A 5.0 -m-long ladder has mass $$9.5 \mathrm{kg}$$ and is leaning against a friction less wall, making a $$66^{\circ}$$ angle with the horizontal. If the coefficient of friction between ladder and ground is $$0.42,$$ what's the mass of the heaviest person who can safely ascend to the top of the ladder? (The center of mass of the ladder is at its center.)

Answer

**step1 Identify and Sketch Forces Acting on the Ladder**

First, we need to understand all the forces acting on the ladder. These forces include the weight of the ladder itself, the weight of the person on the ladder, the normal force from the ground (pushing up), the friction force from the ground (preventing sliding), and the normal force from the wall (pushing on the ladder horizontally).

Here's a breakdown of the forces:

- $$N_w$$: Normal force exerted by the frictionless wall on the ladder, acting horizontally away from the wall at the top of the ladder.

- $$N_g$$: Normal force exerted by the ground on the ladder, acting vertically upwards at the base of the ladder.

- $$f_s$$: Static friction force exerted by the ground on the ladder, acting horizontally towards the wall at the base of the ladder, opposing potential motion.

- $$W_l$$: Weight of the ladder, acting vertically downwards at its center of mass (midpoint of the ladder).

- $$W_p$$: Weight of the person, acting vertically downwards at the top of the ladder (as we are finding the maximum mass for a person at the top).

**step2 Apply Conditions for Translational Equilibrium**

For the ladder to remain stable (not move horizontally or vertically), the sum of all forces in both the horizontal and vertical directions must be zero. This is known as translational equilibrium.

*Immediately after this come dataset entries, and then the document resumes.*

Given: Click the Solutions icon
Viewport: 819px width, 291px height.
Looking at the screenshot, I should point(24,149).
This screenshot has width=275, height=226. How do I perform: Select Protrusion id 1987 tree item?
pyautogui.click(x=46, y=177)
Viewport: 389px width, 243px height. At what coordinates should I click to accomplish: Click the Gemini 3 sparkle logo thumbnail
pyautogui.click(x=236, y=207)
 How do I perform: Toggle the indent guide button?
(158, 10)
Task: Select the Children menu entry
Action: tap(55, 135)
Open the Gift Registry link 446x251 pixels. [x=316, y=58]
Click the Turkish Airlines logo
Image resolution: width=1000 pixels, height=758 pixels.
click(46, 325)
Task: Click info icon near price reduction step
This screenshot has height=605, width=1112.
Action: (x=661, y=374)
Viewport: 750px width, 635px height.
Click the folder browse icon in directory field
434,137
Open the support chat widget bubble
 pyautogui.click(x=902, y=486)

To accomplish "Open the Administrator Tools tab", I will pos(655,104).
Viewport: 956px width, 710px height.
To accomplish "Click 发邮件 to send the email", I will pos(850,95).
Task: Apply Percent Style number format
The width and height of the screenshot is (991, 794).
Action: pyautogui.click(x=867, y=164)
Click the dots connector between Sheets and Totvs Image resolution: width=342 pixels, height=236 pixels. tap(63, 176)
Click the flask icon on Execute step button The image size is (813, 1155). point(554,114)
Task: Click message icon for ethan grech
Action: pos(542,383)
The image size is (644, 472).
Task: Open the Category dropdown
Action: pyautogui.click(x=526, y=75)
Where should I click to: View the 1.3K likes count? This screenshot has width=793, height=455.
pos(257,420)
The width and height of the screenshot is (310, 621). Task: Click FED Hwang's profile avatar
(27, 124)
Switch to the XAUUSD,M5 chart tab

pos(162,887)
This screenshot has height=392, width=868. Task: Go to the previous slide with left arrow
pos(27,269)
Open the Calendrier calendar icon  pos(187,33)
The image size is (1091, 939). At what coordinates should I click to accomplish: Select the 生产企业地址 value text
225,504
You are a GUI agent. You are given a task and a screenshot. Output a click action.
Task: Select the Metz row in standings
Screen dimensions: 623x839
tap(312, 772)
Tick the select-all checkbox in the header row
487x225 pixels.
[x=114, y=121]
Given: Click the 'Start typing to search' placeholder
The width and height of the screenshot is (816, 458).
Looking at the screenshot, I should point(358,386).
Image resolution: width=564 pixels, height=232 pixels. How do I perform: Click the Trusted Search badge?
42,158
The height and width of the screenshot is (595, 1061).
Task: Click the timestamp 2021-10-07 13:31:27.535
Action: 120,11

For horizontal forces (sum of forces in x-direction equals zero): The friction force from the ground must balance the normal force from the wall.

$$f_s = N_w \quad (1)$$

For vertical forces (sum of forces in y-direction equals zero): The normal force from the ground must balance the combined weight of the ladder and the person.

$$N_g = W_l + W_p$$

Since weight is mass times the acceleration due to gravity ($$W = m \times g$$):

$$N_g = m_l g + m_p g = (m_l + m_p)g \quad (2)$$

Where $$m_l$$ is the mass of the ladder and $$m_p$$ is the mass of the person.

**step3 Apply Conditions for Rotational Equilibrium (Torque Balance)**

For the ladder to remain stable (not rotate), the sum of all turning effects (torques) about any point must be zero. We choose the pivot point at the base of the ladder (where it touches the ground) because this eliminates the normal force from the ground ($$N_g$$) and the friction force ($$f_s$$) from the torque equation, simplifying calculations. A torque is calculated as force multiplied by its perpendicular distance from the pivot point (lever arm).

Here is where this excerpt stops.